**Exercise requirements**. Convert the records below, from the start through the line containing "I will 56,214.", into a Markdown table with columns headed Number and Text, one row per line and blank lines omitted.

**Entries on locating words and elements**.
/---

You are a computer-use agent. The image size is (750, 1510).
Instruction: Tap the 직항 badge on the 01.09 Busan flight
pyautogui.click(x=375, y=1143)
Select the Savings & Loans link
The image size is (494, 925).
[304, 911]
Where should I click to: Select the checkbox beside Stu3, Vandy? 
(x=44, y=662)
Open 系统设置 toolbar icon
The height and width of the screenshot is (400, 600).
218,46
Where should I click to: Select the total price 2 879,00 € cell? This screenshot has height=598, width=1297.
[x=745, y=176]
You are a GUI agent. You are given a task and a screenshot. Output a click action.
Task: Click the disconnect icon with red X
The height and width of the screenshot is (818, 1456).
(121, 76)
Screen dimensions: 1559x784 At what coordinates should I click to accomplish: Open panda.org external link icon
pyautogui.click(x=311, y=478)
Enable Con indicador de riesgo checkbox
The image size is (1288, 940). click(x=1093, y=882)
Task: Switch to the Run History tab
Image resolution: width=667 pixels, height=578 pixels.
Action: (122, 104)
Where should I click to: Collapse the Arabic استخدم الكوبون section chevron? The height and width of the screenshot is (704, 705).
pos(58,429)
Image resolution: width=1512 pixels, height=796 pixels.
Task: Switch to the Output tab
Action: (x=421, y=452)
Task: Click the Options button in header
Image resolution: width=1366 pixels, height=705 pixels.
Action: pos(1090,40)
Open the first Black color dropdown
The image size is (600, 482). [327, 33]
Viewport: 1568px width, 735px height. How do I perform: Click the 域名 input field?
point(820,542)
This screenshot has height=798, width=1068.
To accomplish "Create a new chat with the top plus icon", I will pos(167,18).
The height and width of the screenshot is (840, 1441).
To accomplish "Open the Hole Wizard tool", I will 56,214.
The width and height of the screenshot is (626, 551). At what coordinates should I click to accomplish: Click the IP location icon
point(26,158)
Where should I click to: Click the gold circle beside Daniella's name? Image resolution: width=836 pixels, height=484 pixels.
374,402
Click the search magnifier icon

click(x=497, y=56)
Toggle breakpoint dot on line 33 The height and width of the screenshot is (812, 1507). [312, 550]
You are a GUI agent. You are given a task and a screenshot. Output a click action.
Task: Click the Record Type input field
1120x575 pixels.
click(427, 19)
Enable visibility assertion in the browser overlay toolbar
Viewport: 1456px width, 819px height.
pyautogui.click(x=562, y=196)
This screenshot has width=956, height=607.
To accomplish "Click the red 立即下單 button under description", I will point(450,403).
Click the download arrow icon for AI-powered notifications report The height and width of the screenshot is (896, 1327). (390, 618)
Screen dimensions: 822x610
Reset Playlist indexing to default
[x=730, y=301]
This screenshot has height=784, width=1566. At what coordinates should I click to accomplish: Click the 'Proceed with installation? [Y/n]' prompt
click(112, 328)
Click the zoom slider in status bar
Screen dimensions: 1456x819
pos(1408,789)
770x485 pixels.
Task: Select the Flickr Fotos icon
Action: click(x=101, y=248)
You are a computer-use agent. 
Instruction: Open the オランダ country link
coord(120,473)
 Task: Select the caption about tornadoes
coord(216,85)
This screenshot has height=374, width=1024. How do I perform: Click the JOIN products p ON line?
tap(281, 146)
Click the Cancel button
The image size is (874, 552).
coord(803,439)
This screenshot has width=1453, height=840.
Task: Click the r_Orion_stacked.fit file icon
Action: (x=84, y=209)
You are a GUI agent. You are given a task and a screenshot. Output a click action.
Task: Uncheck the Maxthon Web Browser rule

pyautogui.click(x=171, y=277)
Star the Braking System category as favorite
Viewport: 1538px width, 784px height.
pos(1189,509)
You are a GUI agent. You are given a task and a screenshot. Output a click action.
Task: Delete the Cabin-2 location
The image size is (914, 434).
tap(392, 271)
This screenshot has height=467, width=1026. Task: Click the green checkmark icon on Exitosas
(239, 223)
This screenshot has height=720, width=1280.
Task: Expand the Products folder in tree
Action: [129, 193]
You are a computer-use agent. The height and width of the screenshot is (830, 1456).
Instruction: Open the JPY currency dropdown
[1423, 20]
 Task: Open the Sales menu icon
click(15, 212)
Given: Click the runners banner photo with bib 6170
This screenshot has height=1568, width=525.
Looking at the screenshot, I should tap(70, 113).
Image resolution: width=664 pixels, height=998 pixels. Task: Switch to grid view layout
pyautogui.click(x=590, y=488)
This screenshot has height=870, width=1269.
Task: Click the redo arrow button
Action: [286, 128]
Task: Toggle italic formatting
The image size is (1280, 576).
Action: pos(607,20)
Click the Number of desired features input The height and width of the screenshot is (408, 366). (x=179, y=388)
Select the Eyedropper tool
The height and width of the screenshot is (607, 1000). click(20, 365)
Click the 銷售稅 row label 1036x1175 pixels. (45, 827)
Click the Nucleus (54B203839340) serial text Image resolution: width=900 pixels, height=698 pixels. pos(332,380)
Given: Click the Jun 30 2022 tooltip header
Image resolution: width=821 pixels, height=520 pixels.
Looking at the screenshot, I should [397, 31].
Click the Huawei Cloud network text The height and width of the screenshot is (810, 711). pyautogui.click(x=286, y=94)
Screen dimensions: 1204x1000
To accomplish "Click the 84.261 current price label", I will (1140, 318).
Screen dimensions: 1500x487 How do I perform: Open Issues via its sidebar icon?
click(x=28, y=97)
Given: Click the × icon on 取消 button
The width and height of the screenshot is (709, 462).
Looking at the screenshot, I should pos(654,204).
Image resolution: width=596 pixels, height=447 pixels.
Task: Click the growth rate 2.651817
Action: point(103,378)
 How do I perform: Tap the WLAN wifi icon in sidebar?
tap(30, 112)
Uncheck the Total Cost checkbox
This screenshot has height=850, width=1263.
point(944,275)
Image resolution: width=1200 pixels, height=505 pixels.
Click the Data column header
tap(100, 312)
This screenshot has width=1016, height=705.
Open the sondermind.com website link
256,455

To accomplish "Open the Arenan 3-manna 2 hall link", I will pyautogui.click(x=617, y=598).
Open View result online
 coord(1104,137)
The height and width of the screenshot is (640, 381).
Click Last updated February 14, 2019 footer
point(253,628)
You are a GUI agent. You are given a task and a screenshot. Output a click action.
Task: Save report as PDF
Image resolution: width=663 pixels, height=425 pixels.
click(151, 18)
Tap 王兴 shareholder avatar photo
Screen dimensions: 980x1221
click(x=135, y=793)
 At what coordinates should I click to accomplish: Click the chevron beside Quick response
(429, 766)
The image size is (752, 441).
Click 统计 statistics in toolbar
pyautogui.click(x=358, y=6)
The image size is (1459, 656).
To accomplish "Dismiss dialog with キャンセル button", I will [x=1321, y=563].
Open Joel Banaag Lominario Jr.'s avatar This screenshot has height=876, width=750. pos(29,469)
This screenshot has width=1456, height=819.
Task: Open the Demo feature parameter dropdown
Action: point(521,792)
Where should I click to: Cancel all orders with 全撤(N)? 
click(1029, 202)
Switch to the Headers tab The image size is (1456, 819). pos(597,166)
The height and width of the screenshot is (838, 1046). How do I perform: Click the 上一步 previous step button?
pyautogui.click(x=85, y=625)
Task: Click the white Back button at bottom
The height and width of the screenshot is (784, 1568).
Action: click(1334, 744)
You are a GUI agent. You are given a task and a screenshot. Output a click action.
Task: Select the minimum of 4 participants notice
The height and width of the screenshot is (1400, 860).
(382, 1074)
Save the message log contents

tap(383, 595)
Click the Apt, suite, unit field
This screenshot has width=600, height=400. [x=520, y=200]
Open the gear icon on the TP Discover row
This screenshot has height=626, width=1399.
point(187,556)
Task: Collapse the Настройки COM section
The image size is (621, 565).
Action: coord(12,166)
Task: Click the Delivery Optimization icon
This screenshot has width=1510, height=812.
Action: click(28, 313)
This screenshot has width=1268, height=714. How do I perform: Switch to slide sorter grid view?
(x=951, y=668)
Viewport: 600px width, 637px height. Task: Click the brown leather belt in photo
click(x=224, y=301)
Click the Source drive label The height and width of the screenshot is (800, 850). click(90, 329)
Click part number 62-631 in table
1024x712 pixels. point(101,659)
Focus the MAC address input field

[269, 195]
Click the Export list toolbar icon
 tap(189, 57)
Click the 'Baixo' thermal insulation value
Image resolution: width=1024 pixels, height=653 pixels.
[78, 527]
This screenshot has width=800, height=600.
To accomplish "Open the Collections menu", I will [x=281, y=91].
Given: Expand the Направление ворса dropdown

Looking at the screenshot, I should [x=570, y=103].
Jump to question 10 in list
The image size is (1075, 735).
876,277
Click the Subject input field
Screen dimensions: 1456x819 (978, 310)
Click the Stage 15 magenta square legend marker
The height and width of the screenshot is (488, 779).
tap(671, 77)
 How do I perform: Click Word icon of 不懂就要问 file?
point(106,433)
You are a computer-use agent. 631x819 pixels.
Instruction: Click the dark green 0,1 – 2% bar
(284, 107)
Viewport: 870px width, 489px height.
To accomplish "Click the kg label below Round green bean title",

\---

**Written reply**.
| Number | Text |
|---|---|
| 1 | You are a computer-use agent. The image size is (750, 1510). |
| 2 | Instruction: Tap the 직항 badge on the 01.09 Busan flight |
| 3 | pyautogui.click(x=375, y=1143) |
| 4 | Select the Savings & Loans link |
| 5 | The image size is (494, 925). |
| 6 | [304, 911] |
| 7 | Where should I click to: Select the checkbox beside Stu3, Vandy?  |
| 8 | (x=44, y=662) |
| 9 | Open 系统设置 toolbar icon |
| 10 | The height and width of the screenshot is (400, 600). |
| 11 | 218,46 |
| 12 | Where should I click to: Select the total price 2 879,00 € cell? This screenshot has height=598, width=1297. |
| 13 | [x=745, y=176] |
| 14 | You are a GUI agent. You are given a task and a screenshot. Output a click action. |
| 15 | Task: Click the disconnect icon with red X |
| 16 | The height and width of the screenshot is (818, 1456). |
| 17 | (121, 76) |
| 18 | Screen dimensions: 1559x784 At what coordinates should I click to accomplish: Open panda.org external link icon |
| 19 | pyautogui.click(x=311, y=478) |
| 20 | Enable Con indicador de riesgo checkbox |
| 21 | The image size is (1288, 940). click(x=1093, y=882) |
| 22 | Task: Switch to the Run History tab |
| 23 | Image resolution: width=667 pixels, height=578 pixels. |
| 24 | Action: (122, 104) |
| 25 | Where should I click to: Collapse the Arabic استخدم الكوبون section chevron? The height and width of the screenshot is (704, 705). |
| 26 | pos(58,429) |
| 27 | Image resolution: width=1512 pixels, height=796 pixels. |
| 28 | Task: Switch to the Output tab |
| 29 | Action: (x=421, y=452) |
| 30 | Task: Click the Options button in header |
| 31 | Image resolution: width=1366 pixels, height=705 pixels. |
| 32 | Action: pos(1090,40) |
| 33 | Open the first Black color dropdown |
| 34 | The image size is (600, 482). [327, 33] |
| 35 | Viewport: 1568px width, 735px height. How do I perform: Click the 域名 input field? |
| 36 | point(820,542) |
| 37 | This screenshot has height=798, width=1068. |
| 38 | To accomplish "Create a new chat with the top plus icon", I will pos(167,18). |
| 39 | The height and width of the screenshot is (840, 1441). |
| 40 | To accomplish "Open the Hole Wizard tool", I will 56,214. |